2) As would follow, we do not frame social problem-solving as a search for a correct response. Rather than continue to reinforce the idea that social problem-solving is fundamentally about finding the correct answer, we frame problem-solving as a process of choosing from multiple options, many which are equally “good” or equally “bad.”
3) We emphasize the concept of “good enough” solutions as compared to “just right” solutions.
4) We attempt to decrease the overall production of verbal communication, which is accomplished by decreasing prompting and the demand for closed ended responses. More than any other objective, we want to encourage mindful or thoughtful communication, or quality over quantity.
5) We also attempt to increase mindful verbal responses by discouraging monologues, one-way communication, and the display of “inch wide, mile deep” knowledge. In other words, when a teen is about to enter into a rant, monologue, lecture, or language loop, we set a simple but firm limits, which communicates “think, think, think …before words.”
6) We emphasize what is referred to as “experience sharing communication” – that is, communication that focuses on the expression of subjectivity, of feelings, preferences, and hypotheses. In experience sharing communication the intention is not to discover or provide a correct response or answer, but rather to convey meaning and build a bridge of understanding to another human being.
7) We engage in a process oriented activities. We emphasize the “journey” rather than the “result” of the group activity. What we care about is that the group process is a source of pleasure and satisfaction, not because we played a certain game or used certain objects. The group needs to be valued because the relationships in the groups are important.
8) We prioritize relationships over entertainment and create a group culture in which the relationships in the group take priority.

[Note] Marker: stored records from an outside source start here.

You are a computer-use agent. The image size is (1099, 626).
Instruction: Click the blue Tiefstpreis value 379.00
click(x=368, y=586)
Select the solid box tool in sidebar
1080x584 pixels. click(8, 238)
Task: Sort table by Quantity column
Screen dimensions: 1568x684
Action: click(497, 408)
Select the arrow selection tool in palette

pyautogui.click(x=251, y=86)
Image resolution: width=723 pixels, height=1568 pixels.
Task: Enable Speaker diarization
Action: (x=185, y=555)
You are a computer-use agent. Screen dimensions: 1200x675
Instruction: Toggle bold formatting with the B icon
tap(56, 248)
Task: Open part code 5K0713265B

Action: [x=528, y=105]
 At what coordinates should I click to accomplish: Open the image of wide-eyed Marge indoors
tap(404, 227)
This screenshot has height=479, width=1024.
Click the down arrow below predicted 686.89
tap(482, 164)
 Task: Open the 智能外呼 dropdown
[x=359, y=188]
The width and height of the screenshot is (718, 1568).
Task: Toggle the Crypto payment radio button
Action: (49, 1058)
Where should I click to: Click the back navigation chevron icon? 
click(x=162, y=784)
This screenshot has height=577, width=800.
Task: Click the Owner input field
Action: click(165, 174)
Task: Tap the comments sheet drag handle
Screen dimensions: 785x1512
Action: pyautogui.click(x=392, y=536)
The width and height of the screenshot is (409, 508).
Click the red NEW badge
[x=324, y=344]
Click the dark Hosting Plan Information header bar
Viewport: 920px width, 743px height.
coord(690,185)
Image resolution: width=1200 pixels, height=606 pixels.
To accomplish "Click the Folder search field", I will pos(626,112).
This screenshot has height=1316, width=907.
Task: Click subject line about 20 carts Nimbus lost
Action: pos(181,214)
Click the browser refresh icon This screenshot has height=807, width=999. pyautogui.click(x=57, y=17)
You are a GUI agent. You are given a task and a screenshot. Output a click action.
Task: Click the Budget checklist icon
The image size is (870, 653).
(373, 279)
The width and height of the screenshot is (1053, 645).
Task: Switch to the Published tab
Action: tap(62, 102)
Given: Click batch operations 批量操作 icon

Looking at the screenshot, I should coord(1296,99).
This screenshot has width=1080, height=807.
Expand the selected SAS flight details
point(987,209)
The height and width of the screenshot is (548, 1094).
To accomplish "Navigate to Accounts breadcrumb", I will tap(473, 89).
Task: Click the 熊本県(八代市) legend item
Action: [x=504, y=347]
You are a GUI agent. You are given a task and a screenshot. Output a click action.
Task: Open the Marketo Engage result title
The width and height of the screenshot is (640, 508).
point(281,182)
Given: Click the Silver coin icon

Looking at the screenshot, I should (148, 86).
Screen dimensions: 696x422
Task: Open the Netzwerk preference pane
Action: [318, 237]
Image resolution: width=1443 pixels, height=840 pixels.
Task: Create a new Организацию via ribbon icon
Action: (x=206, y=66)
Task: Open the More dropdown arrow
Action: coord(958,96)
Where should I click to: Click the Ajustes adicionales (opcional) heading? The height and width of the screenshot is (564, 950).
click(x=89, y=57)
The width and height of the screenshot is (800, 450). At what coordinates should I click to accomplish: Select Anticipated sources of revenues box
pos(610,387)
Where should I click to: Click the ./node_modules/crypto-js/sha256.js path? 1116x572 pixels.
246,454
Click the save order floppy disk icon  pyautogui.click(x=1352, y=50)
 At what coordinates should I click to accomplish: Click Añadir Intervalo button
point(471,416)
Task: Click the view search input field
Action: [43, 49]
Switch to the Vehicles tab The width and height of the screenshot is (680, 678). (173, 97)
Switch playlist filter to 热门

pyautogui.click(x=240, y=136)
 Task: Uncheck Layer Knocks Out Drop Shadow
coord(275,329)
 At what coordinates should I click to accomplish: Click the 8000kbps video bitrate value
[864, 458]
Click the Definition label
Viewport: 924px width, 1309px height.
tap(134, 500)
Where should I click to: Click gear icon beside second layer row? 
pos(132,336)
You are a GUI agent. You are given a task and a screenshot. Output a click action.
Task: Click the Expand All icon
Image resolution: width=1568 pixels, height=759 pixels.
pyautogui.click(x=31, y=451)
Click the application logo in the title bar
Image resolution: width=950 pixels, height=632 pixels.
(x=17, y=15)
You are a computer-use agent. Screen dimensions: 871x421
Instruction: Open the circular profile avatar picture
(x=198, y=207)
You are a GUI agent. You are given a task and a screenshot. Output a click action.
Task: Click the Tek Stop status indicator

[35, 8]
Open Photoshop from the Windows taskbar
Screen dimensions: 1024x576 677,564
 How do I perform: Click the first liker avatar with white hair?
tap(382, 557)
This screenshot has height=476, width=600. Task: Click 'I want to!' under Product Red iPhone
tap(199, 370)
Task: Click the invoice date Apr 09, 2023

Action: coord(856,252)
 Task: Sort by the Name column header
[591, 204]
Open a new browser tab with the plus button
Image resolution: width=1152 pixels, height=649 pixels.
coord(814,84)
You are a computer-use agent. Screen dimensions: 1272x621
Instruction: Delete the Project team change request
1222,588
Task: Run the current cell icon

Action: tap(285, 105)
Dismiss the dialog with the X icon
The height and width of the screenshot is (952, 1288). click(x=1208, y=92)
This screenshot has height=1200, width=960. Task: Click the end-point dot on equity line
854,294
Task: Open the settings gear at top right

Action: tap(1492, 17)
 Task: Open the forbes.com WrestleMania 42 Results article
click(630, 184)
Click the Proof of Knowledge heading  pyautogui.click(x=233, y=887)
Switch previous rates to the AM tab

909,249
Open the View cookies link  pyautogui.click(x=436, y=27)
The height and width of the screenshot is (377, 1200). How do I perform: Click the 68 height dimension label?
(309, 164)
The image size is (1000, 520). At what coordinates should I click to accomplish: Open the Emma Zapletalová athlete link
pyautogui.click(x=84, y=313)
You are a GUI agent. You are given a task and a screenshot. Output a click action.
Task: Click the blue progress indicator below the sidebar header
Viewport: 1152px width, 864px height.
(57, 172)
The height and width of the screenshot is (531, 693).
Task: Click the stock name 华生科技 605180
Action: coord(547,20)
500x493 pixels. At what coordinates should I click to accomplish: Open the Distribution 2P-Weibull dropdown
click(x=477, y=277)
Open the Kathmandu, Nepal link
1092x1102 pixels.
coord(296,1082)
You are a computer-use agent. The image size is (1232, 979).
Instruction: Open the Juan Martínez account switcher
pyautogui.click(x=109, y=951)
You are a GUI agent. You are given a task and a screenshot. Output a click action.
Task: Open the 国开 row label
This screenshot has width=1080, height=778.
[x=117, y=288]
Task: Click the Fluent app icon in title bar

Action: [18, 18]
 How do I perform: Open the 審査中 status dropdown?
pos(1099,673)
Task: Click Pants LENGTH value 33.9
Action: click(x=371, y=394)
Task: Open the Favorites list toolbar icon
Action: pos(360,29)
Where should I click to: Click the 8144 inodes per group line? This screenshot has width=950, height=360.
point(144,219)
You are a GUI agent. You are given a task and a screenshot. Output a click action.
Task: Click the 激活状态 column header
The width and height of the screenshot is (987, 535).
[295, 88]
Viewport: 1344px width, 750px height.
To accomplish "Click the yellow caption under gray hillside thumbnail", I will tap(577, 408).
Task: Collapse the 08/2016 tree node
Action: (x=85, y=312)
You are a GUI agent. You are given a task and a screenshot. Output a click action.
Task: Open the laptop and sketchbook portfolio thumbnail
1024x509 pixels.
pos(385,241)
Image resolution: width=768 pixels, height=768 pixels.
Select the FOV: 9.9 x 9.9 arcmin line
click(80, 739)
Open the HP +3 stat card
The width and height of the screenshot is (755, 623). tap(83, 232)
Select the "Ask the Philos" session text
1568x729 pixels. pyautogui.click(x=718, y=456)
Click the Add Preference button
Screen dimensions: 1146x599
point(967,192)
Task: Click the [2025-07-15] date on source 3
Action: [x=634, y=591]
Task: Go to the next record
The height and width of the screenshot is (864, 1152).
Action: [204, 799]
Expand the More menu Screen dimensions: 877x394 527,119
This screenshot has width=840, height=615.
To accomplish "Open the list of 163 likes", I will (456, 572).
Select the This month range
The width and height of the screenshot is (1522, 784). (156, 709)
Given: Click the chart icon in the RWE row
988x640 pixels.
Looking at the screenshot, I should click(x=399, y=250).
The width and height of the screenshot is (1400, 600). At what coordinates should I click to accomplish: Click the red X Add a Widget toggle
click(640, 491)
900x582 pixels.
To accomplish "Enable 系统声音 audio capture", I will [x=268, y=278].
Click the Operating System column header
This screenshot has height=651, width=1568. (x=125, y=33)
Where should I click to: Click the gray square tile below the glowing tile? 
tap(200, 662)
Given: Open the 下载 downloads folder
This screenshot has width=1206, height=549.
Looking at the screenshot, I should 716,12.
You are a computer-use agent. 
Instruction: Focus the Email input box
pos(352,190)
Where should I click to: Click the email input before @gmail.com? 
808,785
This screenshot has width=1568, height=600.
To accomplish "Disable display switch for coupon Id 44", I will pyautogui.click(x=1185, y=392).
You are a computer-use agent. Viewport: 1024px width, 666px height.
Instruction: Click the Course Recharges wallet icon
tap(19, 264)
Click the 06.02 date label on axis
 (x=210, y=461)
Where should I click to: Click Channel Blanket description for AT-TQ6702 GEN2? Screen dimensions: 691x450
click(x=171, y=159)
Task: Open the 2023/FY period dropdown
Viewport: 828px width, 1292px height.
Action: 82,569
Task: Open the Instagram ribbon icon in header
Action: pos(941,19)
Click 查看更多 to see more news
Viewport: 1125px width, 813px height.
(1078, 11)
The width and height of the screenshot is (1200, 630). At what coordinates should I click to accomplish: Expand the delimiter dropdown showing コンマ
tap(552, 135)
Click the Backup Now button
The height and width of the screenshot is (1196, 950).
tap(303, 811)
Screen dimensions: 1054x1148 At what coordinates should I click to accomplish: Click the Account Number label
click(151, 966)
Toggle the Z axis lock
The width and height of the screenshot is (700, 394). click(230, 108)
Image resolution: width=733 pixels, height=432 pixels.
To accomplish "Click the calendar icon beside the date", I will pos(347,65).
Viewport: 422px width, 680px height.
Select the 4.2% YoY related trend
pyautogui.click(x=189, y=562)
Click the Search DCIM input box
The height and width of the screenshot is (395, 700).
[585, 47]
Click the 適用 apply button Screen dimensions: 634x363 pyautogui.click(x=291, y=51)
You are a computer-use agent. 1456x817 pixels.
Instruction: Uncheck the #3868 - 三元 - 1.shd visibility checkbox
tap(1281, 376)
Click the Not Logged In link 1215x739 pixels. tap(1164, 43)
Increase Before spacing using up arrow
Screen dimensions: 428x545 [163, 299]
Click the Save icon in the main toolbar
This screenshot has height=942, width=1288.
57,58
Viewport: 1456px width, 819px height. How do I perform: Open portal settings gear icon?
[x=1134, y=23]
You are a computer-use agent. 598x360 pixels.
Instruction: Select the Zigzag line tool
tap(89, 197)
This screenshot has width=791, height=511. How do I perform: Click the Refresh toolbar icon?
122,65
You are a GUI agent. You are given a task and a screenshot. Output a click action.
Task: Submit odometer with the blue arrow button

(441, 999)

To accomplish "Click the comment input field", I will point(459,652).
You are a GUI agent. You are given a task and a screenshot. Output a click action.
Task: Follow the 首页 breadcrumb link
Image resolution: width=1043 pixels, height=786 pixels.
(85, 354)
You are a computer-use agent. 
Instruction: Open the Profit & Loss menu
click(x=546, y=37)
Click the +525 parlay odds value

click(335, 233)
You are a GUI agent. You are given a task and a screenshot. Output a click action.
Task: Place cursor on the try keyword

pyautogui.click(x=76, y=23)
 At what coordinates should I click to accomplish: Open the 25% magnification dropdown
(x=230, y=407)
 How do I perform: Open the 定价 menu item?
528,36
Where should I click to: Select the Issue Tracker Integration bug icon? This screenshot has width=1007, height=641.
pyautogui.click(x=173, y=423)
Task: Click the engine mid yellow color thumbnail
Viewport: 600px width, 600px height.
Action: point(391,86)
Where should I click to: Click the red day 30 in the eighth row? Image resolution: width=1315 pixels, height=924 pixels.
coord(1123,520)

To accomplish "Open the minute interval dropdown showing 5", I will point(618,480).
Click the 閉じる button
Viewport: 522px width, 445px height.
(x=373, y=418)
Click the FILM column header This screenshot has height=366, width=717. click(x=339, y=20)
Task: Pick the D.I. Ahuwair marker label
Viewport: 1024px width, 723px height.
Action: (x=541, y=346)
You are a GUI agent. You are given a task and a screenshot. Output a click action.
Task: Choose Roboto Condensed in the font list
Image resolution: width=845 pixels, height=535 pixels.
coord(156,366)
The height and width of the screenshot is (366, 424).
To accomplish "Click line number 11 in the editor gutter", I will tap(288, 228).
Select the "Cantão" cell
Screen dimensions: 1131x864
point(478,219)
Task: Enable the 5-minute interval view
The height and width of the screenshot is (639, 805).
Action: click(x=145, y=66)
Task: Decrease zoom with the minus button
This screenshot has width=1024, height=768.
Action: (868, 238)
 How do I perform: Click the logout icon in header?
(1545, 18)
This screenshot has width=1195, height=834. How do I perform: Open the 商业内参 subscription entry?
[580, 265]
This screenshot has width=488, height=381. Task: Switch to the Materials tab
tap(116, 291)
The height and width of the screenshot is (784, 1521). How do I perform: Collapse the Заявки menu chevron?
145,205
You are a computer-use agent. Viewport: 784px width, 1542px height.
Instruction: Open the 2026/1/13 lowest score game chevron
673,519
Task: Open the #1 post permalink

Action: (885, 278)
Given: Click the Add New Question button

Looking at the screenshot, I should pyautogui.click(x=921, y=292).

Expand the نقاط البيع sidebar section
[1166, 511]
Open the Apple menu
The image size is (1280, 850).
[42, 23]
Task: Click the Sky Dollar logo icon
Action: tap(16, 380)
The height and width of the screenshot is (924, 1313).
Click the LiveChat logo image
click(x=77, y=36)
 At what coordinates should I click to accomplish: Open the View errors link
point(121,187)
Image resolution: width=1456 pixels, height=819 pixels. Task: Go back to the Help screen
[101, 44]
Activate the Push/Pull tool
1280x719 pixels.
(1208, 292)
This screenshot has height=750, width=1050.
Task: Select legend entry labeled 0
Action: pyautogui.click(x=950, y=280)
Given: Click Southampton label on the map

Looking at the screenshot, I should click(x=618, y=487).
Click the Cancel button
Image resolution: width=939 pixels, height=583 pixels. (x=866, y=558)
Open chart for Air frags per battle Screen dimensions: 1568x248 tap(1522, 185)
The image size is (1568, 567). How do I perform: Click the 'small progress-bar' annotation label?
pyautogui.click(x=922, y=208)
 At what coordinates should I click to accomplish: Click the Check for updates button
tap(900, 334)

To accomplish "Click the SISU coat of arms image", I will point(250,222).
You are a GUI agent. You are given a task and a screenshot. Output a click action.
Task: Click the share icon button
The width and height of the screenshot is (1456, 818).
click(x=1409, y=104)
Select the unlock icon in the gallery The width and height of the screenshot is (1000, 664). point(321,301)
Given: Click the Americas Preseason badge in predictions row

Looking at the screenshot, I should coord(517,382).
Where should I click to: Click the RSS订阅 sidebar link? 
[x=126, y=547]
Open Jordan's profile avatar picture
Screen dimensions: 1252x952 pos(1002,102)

9) We allow uncertainty and confusion to unfold during group and do not rush to provide answers or scaffolding. The vast majority of the teens and young adults we work with are truly phobic of uncertainty and anticipate adults will provide structure and instruction to remove uncertainty.
10) We encourage outside the box thinking. We have conversations where we engage in thinking about different ways to approach problems that include innovation, improvisation and hypothesis creation. Often we acknowledge that there isn’t a right answer and thus we have to learn to muddle along.
11) We emphasize nonverbal communication. The teens and young adults we work with depend on verbal communication or written communication, and thus are at a disadvantage in peer-based communication that uses multiple forms of nonverbal communication to impart meaning.
12) We strongly discourage dependence on computers and video gaming for recreation. The autistic mind is particularly ill suited to take advantage of technology. The potential to engage in endless loops of static research and information only enhances the vulnerability of the autistic mind to think in static patterns.
13) We strongly encourage the expansion of recreational interests. We consistently emphasize the importance of adding “flavor and color” to one's social/recreational life. This necessarily involves the decrease of dependence on technology.
14) We create an “object free” environment in order to decrease obstacles to joint attention. An office that is filled with objects of interest is an office that pulls attention away from the relationships in group. Our office is therefore simple, clean, lacking in toys, games, books, Lego, planes, trains, and, of course, technology.